-------- TEKS SAJIAN

Mitos 3: Vaksin Cacar Tidak Efektif untuk Mencegah Mpox

Faktanya, vaksin memberi perlindungan terhadap infeksi virus mpox dan komplikasi penyakit berat, dengan membangun kekebalan tubuh terhadap serangan virus mpox. Saat ini, vaksin yang tersedia adalah vaksin cacar yang digunakan untuk mencegah penyakit smallpox (cacar), dan telah diteliti dan dikembangkan sehingga dapat digunakan untuk memberi perlindungan terhadap mpox.

Namun, karena ketersediaannya secara global masih terbatas, pemberian vaksin ini diprioritaskan kepada orang-orang yang paling berisiko terkena mpox, yaitu orang-orang yang memiliki riwayat bepergian ke wilayah epidemi mpox atau melakukan kontak erat dengan penderita mpox, serta orang-orang dengan gangguan kekebalan tubuh (imunosupresan) dan penyakit autoimun.

----------------
-------- DATA KAJIAN

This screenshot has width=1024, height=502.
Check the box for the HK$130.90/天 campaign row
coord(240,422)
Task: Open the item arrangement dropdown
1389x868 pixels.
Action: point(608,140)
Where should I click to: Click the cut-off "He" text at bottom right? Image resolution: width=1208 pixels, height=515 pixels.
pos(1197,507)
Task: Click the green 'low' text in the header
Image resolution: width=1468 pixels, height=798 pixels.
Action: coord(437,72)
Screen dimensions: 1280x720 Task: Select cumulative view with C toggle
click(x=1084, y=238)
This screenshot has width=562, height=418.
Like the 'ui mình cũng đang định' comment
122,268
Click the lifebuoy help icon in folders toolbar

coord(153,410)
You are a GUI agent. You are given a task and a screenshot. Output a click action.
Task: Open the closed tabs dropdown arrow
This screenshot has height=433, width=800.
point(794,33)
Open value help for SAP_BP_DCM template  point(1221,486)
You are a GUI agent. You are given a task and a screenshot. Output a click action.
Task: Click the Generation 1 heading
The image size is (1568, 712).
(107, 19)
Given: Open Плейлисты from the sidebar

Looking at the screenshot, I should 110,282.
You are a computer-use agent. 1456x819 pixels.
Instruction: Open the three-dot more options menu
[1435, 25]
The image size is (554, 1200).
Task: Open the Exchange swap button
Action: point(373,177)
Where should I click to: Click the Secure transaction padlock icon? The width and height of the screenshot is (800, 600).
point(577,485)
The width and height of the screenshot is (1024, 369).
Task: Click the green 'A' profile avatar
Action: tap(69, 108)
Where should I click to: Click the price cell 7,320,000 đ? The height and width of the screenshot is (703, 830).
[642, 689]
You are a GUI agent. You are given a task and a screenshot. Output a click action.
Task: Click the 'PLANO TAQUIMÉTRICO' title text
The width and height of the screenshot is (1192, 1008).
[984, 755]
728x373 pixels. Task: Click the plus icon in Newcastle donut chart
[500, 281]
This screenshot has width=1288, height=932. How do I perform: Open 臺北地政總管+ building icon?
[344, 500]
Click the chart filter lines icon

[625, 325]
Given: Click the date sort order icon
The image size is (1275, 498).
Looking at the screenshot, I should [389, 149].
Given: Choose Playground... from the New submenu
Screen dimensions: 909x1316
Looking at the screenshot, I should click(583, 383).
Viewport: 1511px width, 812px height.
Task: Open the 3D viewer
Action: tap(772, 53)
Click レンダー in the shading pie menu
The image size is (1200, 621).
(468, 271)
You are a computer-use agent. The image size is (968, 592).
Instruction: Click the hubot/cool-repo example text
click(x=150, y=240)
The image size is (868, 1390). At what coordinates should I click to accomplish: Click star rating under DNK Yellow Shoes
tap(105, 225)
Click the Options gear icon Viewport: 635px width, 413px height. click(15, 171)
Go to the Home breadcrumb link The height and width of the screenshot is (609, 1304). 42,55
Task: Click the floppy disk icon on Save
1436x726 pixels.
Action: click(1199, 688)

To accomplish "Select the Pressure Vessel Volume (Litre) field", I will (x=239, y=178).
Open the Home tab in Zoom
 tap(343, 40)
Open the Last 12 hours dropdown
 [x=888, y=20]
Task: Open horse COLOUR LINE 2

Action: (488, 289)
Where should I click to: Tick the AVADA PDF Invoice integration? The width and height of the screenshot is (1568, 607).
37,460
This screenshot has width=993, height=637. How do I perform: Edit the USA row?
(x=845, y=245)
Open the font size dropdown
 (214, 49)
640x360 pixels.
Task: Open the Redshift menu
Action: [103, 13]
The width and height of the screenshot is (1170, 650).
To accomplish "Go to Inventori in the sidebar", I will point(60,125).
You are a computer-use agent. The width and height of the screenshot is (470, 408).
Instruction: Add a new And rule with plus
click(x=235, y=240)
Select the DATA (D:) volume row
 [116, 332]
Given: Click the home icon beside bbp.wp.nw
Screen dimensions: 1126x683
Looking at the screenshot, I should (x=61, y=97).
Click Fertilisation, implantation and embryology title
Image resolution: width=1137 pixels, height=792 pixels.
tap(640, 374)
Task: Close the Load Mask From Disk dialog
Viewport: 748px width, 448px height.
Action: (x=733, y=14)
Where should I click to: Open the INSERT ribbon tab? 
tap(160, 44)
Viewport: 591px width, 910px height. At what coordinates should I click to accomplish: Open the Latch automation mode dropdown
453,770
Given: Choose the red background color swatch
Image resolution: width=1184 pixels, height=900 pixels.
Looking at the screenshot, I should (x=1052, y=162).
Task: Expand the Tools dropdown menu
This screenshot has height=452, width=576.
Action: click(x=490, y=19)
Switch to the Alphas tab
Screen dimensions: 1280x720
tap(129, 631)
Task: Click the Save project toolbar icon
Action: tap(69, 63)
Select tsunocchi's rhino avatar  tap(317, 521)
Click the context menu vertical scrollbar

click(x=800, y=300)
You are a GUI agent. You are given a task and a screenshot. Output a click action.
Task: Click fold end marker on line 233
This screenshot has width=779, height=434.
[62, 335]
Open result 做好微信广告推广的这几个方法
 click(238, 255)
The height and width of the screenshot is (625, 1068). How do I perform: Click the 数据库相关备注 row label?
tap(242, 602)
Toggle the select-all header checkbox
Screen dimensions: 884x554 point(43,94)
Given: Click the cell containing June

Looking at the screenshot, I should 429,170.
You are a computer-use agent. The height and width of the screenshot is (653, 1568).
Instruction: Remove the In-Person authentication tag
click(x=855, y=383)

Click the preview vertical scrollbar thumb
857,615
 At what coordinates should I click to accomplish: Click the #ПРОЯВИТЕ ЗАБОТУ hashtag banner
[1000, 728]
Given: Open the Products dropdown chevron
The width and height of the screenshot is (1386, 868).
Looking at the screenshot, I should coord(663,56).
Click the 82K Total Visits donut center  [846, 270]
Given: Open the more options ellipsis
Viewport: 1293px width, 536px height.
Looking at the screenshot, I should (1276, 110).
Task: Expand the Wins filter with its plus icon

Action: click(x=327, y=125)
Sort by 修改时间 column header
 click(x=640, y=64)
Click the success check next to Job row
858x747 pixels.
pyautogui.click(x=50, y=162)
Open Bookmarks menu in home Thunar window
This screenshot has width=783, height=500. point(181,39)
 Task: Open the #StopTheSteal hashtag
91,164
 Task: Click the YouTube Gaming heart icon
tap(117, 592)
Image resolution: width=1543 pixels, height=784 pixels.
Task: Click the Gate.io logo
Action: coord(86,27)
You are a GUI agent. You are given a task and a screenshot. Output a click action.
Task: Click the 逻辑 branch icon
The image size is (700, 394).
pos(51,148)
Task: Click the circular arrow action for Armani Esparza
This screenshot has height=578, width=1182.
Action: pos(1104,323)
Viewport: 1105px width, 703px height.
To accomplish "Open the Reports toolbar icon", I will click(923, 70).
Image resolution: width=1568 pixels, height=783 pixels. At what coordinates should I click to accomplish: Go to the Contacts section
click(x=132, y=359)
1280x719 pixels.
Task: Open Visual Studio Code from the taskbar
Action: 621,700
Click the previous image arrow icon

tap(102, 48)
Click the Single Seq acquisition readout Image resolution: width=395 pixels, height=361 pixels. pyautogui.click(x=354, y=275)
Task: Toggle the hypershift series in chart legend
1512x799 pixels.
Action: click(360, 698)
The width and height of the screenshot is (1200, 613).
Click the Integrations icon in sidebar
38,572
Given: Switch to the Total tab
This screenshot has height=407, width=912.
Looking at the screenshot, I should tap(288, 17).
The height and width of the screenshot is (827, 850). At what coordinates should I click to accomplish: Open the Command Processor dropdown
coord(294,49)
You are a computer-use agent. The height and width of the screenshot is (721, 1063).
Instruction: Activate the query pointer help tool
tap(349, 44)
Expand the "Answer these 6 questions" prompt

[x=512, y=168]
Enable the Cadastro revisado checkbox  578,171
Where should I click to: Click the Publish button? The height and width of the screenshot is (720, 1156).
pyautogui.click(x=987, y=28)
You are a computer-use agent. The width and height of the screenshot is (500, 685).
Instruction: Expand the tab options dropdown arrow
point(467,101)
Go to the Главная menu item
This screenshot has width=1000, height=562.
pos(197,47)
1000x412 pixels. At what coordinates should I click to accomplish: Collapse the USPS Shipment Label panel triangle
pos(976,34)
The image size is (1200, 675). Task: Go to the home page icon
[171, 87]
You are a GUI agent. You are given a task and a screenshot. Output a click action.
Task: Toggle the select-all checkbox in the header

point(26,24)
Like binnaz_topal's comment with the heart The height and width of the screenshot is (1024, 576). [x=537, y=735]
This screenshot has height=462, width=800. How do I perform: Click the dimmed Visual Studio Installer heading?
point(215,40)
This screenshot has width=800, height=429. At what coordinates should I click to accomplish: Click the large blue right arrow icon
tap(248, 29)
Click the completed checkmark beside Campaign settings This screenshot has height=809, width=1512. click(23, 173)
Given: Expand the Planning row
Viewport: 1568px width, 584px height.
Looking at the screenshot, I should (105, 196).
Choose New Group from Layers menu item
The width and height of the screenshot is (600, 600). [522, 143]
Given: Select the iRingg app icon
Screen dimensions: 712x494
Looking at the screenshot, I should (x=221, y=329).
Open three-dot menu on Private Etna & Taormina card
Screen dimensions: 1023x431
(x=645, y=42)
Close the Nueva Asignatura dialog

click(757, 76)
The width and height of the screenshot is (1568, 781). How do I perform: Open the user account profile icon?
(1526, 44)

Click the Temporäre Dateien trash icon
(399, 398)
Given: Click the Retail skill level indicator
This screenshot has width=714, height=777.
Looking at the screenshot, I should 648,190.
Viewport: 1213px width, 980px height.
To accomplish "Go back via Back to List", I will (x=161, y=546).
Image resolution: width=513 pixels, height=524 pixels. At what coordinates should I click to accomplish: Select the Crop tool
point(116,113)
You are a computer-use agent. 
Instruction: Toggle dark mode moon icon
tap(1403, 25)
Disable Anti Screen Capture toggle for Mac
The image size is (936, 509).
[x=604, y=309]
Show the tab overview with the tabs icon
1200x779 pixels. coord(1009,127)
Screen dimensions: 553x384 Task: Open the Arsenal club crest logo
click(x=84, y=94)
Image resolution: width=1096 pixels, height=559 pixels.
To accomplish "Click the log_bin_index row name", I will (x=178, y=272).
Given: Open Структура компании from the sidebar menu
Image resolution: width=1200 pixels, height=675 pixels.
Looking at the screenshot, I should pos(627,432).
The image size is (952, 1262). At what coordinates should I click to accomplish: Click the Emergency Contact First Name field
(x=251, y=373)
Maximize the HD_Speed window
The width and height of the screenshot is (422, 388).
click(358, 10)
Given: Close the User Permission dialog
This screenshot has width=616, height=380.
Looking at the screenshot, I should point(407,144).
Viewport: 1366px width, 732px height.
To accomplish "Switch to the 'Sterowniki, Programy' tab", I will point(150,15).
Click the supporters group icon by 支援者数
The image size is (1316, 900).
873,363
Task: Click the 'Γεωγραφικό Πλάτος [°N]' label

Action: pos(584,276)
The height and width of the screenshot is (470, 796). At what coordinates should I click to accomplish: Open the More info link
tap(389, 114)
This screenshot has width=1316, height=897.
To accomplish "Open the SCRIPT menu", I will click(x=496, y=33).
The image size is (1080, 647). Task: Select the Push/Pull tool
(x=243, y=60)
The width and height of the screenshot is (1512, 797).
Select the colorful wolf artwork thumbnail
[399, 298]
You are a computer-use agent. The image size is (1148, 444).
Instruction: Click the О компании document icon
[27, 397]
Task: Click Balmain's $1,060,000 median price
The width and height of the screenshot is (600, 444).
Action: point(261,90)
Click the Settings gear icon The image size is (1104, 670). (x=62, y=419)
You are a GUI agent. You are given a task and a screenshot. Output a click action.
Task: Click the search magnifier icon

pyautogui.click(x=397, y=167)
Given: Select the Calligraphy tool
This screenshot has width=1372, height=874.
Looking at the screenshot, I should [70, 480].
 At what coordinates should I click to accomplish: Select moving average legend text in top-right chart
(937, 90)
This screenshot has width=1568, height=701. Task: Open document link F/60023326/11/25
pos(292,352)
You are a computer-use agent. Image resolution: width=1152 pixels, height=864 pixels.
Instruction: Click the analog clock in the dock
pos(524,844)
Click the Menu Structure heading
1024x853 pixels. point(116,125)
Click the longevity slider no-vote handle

----------------

- _UJI PEMAHAMAN_
A - Menurut teks tentang mitos vaksin mpox, apa alasan pemberian vaksin ini diprioritaskan bagi kelompok tertentu?
B - Tuliskan kembali tanpa perubahan bagian teks tentang mitos vaksin mpox, mulai dari "Mitos 3: Vaksin" sampai dengan "perlindungan terhadap mpox.".

- _KUMPULAN JAWABAN_
A - Ketersediaannya secara global masih terbatas.

B -
Mitos 3: Vaksin Cacar Tidak Efektif untuk Mencegah Mpox

Faktanya, vaksin memberi perlindungan terhadap infeksi virus mpox dan komplikasi penyakit berat, dengan membangun kekebalan tubuh terhadap serangan virus mpox. Saat ini, vaksin yang tersedia adalah vaksin cacar yang digunakan untuk mencegah penyakit smallpox (cacar), dan telah diteliti dan dikembangkan sehingga dapat digunakan untuk memberi perlindungan terhadap mpox.